__Records provided__
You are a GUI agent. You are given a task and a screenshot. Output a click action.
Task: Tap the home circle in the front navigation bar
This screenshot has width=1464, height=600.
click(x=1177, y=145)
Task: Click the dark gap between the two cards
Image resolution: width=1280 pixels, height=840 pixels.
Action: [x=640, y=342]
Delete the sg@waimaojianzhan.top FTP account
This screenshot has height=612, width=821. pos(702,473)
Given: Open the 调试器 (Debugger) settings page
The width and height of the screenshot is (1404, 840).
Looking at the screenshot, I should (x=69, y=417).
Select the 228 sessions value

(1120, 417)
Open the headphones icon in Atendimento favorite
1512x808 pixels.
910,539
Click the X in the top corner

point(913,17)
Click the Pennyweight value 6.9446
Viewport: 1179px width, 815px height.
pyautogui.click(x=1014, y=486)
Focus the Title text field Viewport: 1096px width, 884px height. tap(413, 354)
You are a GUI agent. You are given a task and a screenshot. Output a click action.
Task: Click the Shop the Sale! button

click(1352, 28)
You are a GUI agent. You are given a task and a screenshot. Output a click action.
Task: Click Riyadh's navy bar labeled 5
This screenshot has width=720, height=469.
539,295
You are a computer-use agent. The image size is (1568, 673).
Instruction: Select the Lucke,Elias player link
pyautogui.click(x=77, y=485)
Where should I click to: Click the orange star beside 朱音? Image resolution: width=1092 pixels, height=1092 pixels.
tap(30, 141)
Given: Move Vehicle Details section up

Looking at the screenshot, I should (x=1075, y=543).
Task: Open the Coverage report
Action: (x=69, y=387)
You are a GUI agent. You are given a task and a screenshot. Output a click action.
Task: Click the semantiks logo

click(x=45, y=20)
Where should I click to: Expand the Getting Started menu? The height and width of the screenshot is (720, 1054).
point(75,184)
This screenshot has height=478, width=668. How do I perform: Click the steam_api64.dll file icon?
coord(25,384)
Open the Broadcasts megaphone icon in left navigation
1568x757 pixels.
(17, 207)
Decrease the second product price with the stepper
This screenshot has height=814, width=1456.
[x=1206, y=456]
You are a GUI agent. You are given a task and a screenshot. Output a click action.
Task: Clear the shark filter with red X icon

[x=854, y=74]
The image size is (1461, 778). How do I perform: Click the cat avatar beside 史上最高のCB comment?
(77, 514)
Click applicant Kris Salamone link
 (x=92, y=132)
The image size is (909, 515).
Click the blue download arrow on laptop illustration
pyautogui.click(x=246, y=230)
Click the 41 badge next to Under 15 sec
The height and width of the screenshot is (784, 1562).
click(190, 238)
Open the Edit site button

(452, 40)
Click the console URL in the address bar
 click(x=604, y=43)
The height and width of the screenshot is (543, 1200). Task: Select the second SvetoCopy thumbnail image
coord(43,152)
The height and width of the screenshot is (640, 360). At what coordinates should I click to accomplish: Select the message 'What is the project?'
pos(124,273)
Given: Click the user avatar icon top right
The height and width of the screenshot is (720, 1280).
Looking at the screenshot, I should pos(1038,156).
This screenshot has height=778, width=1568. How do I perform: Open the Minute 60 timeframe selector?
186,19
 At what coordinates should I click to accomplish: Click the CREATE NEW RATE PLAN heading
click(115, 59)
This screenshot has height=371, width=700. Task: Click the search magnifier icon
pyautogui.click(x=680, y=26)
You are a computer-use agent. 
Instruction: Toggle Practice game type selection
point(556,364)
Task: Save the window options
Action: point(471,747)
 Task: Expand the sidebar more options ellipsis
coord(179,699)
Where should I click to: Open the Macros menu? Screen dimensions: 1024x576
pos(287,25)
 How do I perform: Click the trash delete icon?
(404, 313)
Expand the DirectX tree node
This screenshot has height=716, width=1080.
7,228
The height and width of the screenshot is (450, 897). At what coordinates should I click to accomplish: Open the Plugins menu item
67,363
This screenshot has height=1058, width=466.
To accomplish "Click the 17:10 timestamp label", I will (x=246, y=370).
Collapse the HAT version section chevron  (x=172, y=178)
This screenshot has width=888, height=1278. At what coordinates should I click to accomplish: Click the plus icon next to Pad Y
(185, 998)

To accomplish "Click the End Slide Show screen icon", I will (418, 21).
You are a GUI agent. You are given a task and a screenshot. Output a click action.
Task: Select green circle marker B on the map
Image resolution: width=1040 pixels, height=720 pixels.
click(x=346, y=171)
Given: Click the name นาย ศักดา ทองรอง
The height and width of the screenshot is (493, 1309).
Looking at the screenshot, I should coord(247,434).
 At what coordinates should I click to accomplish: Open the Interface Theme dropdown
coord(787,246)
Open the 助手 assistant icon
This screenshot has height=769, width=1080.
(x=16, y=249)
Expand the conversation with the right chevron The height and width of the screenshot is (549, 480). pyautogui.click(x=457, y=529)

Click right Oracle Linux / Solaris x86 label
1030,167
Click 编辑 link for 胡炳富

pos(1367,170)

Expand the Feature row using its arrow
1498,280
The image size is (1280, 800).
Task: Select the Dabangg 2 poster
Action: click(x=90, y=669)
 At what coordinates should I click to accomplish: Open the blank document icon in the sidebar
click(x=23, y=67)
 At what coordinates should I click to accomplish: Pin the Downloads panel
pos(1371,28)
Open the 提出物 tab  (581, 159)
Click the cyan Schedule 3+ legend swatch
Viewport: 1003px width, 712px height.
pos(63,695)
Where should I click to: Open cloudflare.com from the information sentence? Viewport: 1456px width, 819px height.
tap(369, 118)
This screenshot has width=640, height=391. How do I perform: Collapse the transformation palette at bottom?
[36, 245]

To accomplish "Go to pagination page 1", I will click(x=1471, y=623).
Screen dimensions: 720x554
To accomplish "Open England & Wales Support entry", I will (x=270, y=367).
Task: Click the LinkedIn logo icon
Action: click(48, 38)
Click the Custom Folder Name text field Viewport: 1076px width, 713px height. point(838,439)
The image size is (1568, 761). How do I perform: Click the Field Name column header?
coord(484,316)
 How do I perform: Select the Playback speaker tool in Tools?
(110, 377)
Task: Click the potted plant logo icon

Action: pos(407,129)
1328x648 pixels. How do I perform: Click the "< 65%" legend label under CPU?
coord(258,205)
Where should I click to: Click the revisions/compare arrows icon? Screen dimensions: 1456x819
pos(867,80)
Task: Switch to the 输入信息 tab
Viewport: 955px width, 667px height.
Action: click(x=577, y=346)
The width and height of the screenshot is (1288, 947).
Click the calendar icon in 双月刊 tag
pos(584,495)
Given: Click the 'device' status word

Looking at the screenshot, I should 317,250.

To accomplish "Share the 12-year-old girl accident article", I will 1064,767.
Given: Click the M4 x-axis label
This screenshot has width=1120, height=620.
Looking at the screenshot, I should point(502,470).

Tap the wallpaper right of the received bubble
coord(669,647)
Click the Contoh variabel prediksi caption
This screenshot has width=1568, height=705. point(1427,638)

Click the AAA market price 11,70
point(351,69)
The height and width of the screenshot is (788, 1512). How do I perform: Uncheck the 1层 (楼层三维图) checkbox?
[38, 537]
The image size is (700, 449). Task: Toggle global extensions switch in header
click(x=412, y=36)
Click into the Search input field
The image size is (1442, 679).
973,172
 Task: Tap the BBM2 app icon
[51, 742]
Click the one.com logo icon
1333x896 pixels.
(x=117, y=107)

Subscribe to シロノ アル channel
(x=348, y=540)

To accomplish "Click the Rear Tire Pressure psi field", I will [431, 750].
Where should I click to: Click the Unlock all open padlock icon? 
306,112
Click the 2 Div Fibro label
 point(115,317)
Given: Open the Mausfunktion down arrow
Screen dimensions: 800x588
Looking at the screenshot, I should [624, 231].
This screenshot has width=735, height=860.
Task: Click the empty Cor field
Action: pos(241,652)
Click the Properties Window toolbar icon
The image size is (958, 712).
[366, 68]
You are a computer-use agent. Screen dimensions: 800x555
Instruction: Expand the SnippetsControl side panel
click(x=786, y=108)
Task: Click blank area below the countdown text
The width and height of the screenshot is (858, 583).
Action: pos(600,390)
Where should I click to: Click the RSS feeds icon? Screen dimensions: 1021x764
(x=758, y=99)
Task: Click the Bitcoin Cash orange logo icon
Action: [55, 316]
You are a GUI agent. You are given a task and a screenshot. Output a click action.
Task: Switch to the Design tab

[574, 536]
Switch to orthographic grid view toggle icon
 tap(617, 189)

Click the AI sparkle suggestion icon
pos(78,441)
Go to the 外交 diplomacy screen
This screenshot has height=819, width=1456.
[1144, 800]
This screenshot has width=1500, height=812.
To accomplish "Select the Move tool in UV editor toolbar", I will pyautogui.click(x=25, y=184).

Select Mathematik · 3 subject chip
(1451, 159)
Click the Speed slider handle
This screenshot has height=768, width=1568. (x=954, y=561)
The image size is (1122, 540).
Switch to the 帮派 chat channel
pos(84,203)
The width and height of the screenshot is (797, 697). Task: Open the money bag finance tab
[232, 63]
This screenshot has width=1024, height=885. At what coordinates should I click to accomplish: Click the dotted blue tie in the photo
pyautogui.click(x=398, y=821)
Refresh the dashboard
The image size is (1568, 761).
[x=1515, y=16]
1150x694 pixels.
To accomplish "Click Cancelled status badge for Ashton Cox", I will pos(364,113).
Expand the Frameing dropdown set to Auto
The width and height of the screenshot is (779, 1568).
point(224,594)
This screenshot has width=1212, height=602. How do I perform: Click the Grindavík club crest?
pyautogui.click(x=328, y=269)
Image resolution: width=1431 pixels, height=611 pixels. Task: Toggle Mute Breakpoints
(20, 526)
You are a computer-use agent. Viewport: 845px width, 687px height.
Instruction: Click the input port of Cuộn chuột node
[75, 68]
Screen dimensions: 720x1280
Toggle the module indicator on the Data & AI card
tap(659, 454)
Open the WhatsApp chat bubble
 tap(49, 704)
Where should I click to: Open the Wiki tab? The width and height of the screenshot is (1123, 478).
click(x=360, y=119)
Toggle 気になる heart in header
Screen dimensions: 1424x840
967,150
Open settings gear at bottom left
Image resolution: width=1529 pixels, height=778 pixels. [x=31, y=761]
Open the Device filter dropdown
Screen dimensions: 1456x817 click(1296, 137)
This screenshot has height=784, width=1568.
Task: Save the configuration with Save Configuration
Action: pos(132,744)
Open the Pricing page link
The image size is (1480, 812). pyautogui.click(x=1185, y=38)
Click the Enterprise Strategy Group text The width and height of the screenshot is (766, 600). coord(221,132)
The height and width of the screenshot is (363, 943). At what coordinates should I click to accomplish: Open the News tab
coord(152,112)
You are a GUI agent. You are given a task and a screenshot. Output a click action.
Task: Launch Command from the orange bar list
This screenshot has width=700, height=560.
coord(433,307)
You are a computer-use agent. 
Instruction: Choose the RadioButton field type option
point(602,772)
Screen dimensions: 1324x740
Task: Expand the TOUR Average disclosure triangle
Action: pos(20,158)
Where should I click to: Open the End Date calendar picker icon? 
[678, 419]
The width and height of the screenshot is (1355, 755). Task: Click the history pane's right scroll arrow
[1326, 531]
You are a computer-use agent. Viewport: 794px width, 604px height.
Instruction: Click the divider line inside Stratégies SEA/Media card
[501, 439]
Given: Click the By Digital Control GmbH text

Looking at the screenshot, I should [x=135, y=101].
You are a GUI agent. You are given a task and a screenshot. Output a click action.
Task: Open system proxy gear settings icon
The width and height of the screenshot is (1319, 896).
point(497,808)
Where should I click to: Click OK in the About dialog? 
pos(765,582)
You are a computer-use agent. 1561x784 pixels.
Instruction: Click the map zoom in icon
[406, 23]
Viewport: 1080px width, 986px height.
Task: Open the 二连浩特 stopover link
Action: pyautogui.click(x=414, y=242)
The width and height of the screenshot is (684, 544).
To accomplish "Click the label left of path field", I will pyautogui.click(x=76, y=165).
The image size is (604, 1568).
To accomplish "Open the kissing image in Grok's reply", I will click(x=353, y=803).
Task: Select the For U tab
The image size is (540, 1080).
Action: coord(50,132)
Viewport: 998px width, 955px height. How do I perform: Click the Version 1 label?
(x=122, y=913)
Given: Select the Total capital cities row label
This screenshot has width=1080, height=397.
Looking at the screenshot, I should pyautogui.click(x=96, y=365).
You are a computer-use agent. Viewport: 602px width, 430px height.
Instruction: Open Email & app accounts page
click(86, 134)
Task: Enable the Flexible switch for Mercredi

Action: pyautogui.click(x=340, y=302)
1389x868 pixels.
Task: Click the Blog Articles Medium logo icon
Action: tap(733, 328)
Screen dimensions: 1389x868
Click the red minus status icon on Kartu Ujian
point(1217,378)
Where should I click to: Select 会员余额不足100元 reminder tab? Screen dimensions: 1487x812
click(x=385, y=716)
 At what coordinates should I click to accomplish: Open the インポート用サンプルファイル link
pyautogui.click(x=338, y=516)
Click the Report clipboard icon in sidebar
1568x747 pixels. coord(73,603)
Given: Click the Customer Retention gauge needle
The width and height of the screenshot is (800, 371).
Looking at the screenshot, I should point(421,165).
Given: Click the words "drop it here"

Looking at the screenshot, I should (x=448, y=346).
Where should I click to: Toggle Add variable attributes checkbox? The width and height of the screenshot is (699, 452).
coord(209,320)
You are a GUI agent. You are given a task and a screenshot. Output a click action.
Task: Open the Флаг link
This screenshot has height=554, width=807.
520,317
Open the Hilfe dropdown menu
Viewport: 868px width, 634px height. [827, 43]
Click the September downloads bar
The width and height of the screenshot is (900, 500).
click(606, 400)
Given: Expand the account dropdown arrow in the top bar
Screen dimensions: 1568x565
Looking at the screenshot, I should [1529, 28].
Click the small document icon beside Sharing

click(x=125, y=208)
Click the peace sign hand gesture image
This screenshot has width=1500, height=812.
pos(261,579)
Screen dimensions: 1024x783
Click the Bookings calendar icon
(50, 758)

__Task__
Print the records from the line with "This screenshot has height=1058, width=466." to the line with "Looking at the screenshot, I should coord(247,434).", copying each line exactly and including both of those lines.

__Reply to the exercise__
This screenshot has height=1058, width=466.
To accomplish "Click the 17:10 timestamp label", I will (x=246, y=370).
Collapse the HAT version section chevron  (x=172, y=178)
This screenshot has width=888, height=1278. At what coordinates should I click to accomplish: Click the plus icon next to Pad Y
(185, 998)

To accomplish "Click the End Slide Show screen icon", I will (418, 21).
You are a GUI agent. You are given a task and a screenshot. Output a click action.
Task: Select green circle marker B on the map
Image resolution: width=1040 pixels, height=720 pixels.
click(x=346, y=171)
Given: Click the name นาย ศักดา ทองรอง
The height and width of the screenshot is (493, 1309).
Looking at the screenshot, I should coord(247,434).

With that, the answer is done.